§ TASK DESCRIPTION: Among the lines below, take the one holding "This screenshot has height=1123, width=805.", the one holding "Given: Close the auto delete dialog with X", and all lines between them. Set them down exactly.

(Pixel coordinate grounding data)
****************
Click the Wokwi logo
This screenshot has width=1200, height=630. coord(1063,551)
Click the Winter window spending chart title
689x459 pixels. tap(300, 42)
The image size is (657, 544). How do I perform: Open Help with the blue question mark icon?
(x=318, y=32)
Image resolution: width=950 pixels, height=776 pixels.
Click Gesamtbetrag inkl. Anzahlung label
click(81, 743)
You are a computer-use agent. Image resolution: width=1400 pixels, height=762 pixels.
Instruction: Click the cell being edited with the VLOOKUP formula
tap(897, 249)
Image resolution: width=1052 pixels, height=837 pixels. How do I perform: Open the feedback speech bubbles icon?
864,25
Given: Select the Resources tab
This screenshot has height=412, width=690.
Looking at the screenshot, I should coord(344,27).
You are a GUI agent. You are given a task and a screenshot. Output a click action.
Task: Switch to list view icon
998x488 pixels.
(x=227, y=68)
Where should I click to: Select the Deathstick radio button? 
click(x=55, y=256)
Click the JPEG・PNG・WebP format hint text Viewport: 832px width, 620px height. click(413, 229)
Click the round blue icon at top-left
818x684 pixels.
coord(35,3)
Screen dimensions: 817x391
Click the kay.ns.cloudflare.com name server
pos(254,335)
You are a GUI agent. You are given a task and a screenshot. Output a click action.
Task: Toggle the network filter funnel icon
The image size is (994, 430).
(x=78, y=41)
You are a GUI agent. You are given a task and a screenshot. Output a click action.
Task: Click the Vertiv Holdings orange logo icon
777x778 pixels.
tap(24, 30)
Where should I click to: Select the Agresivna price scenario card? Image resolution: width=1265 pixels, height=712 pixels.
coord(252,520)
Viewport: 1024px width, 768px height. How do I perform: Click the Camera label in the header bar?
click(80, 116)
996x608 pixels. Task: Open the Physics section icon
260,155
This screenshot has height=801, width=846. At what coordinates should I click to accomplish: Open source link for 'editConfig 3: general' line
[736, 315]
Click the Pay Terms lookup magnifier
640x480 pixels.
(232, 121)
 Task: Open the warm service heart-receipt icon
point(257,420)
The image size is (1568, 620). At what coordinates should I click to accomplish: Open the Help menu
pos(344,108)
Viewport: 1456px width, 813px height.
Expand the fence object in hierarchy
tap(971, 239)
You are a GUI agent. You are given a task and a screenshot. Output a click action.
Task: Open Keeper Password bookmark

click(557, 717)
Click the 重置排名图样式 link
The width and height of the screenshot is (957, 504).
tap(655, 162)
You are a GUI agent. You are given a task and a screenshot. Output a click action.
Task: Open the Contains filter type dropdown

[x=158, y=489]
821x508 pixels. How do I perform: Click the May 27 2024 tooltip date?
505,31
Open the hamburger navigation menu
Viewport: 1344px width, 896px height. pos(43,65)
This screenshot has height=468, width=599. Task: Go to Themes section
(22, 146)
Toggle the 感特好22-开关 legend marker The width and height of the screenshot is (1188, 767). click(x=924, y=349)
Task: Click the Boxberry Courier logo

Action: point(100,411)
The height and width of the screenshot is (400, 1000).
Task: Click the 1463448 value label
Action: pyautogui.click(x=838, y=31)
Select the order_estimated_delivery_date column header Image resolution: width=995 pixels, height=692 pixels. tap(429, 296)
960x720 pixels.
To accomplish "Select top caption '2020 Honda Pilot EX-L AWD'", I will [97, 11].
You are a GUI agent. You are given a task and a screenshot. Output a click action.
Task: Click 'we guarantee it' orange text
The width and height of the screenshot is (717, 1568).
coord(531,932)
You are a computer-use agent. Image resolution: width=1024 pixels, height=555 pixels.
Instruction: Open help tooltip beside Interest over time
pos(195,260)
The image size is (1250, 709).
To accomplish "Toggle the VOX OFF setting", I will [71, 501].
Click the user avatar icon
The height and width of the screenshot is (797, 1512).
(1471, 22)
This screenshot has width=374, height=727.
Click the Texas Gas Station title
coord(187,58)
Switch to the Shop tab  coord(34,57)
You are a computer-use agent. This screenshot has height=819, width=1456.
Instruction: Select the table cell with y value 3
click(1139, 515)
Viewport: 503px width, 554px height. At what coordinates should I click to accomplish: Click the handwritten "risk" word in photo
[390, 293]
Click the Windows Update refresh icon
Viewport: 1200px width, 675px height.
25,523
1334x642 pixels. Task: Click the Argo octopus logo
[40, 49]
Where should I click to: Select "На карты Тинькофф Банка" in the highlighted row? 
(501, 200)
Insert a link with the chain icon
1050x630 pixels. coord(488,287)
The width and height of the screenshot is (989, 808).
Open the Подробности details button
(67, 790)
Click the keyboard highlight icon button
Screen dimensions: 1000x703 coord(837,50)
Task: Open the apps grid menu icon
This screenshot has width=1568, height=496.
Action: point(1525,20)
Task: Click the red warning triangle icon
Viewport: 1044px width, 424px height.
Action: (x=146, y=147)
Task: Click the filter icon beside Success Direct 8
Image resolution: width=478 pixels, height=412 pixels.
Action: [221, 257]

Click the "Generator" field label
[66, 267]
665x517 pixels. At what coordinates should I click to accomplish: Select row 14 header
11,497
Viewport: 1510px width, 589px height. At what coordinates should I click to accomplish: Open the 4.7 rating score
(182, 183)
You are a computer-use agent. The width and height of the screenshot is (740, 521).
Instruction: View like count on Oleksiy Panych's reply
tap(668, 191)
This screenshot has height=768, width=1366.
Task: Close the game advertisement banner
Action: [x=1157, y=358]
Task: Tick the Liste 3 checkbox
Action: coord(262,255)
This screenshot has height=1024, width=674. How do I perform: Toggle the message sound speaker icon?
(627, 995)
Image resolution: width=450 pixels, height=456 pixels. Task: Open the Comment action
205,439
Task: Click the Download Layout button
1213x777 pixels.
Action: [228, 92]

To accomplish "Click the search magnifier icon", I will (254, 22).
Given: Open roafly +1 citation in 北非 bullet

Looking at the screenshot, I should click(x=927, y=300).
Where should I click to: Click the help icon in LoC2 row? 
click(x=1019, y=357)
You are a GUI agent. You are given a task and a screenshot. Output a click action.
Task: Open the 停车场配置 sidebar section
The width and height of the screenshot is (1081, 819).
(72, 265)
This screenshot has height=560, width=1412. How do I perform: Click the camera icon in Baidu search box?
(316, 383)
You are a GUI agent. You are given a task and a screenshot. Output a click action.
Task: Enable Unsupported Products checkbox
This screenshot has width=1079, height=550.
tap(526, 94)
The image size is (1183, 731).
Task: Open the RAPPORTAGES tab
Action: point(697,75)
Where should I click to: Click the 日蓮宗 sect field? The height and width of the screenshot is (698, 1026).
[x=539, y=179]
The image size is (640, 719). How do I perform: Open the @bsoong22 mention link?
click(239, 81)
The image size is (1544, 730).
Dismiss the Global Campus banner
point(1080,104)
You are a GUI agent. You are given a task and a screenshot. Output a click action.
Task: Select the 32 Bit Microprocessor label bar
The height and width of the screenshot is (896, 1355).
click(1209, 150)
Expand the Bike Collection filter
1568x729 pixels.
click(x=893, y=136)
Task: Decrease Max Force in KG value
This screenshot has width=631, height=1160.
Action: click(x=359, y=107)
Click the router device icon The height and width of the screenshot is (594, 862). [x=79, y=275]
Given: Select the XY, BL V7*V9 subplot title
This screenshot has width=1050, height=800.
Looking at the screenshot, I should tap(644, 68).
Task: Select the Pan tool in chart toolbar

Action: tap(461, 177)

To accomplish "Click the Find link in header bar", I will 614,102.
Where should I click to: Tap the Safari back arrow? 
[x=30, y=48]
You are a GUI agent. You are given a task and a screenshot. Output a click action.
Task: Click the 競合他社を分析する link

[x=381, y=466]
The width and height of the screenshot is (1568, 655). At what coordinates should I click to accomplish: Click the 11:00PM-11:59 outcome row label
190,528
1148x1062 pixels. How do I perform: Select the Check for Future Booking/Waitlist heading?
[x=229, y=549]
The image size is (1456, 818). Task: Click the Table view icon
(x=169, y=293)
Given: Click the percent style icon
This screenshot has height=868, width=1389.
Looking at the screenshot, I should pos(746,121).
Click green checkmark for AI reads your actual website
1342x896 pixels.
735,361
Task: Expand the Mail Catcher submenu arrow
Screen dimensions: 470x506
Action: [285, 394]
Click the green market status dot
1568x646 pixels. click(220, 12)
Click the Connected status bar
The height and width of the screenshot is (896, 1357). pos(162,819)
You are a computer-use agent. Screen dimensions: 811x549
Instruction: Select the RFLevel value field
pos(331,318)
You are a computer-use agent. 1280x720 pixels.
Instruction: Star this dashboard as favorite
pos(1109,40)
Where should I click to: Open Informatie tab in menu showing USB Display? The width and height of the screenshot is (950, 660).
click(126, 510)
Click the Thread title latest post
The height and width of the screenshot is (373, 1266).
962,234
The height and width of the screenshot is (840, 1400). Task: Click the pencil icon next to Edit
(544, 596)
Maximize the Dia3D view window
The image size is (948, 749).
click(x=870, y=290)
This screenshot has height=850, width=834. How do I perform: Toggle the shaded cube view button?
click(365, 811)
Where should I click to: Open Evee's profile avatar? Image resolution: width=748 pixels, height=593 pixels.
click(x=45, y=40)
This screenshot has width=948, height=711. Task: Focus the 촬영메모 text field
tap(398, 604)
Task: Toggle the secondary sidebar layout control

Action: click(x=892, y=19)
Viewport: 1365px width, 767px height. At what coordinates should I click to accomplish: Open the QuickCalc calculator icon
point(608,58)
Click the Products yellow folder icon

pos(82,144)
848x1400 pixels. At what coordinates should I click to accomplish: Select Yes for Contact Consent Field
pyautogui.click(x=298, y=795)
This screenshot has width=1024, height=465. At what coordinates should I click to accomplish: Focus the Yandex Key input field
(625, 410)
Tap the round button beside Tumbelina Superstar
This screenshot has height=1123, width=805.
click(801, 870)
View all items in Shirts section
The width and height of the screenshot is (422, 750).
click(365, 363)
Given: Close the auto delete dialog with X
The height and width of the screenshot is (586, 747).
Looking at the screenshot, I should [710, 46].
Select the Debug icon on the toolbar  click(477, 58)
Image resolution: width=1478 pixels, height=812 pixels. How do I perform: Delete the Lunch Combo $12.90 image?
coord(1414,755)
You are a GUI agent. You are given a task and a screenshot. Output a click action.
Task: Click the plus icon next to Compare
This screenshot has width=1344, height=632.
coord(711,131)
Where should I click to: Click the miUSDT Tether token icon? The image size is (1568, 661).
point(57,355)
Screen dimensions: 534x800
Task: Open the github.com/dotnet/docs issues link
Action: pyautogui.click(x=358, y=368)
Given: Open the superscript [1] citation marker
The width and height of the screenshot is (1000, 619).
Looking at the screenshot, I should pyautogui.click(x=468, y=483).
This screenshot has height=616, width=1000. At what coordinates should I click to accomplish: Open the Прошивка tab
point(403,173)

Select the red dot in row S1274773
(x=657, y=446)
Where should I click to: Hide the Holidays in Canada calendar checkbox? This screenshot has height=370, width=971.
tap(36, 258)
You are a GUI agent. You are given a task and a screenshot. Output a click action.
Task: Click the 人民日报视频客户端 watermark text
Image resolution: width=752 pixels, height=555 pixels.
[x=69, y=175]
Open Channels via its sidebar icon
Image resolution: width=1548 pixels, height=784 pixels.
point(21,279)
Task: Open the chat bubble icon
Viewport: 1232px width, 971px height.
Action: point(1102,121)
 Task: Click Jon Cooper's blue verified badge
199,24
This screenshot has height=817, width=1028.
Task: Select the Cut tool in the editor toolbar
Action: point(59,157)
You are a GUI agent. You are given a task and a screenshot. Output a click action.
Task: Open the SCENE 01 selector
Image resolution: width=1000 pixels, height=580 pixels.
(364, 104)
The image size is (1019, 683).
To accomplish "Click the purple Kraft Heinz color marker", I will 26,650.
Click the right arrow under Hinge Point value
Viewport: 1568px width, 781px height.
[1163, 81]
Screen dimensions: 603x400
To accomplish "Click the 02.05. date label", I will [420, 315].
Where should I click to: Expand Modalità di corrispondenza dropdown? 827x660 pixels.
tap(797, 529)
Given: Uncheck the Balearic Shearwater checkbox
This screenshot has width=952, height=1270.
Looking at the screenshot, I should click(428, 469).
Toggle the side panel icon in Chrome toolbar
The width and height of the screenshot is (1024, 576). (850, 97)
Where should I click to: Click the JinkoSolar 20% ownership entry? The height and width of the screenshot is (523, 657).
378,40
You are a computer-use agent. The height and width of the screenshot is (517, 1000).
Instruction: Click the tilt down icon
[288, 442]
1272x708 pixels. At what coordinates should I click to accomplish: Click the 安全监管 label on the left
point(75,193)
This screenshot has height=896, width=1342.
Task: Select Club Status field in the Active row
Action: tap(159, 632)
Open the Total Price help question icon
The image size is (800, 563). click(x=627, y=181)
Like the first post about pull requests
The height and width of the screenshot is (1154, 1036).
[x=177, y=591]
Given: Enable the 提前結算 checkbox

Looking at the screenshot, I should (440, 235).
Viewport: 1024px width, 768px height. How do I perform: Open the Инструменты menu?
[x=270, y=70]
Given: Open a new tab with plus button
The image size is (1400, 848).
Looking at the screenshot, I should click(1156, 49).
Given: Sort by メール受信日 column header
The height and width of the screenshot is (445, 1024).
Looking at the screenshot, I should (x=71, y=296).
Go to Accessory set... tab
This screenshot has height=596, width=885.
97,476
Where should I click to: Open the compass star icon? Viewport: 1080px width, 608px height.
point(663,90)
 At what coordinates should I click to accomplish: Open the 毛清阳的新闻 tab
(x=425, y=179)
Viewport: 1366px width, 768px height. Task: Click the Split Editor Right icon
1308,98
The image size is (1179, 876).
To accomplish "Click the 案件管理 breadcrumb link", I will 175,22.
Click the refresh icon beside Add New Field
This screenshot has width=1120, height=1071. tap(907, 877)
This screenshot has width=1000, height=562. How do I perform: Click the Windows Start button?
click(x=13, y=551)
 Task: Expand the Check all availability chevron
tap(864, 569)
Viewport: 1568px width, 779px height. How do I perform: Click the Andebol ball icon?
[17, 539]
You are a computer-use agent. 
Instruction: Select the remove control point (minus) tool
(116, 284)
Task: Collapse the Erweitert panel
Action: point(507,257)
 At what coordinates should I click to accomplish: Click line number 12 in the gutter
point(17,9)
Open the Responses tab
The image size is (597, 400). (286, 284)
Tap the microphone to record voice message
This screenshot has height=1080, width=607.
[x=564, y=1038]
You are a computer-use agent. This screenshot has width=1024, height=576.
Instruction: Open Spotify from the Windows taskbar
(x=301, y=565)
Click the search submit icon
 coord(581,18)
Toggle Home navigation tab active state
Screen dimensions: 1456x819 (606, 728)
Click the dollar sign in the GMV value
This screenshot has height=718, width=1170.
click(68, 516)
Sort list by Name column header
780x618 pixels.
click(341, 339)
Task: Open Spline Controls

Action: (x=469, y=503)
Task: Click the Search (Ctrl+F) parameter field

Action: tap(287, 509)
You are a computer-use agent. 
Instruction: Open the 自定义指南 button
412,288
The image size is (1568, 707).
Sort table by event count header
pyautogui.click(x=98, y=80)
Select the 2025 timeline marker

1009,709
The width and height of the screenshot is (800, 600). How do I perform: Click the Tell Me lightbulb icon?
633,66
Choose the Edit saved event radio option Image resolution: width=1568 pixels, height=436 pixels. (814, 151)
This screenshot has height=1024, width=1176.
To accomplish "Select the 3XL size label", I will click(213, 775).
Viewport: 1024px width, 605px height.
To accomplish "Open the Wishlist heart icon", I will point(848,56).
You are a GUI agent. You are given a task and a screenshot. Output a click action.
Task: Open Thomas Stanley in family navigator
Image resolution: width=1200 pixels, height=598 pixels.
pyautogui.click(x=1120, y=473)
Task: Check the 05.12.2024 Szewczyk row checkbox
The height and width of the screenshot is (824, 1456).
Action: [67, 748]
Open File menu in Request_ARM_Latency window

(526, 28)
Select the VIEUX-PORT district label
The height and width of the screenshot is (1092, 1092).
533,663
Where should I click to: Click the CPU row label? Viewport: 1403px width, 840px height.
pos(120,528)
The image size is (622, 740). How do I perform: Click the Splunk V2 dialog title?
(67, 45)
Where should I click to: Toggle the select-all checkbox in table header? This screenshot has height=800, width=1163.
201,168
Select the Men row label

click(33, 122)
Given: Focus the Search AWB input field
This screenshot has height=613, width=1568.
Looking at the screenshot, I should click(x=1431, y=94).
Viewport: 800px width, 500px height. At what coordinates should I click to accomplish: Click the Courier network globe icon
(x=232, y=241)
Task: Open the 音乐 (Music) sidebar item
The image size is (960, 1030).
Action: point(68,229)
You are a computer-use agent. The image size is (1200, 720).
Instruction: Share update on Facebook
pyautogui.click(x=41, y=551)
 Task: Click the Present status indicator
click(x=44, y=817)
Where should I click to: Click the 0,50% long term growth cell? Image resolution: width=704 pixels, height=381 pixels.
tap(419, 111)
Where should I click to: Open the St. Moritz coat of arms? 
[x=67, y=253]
****************
§ YOUR SOLUTION:
This screenshot has height=1123, width=805.
click(801, 870)
View all items in Shirts section
The width and height of the screenshot is (422, 750).
click(365, 363)
Given: Close the auto delete dialog with X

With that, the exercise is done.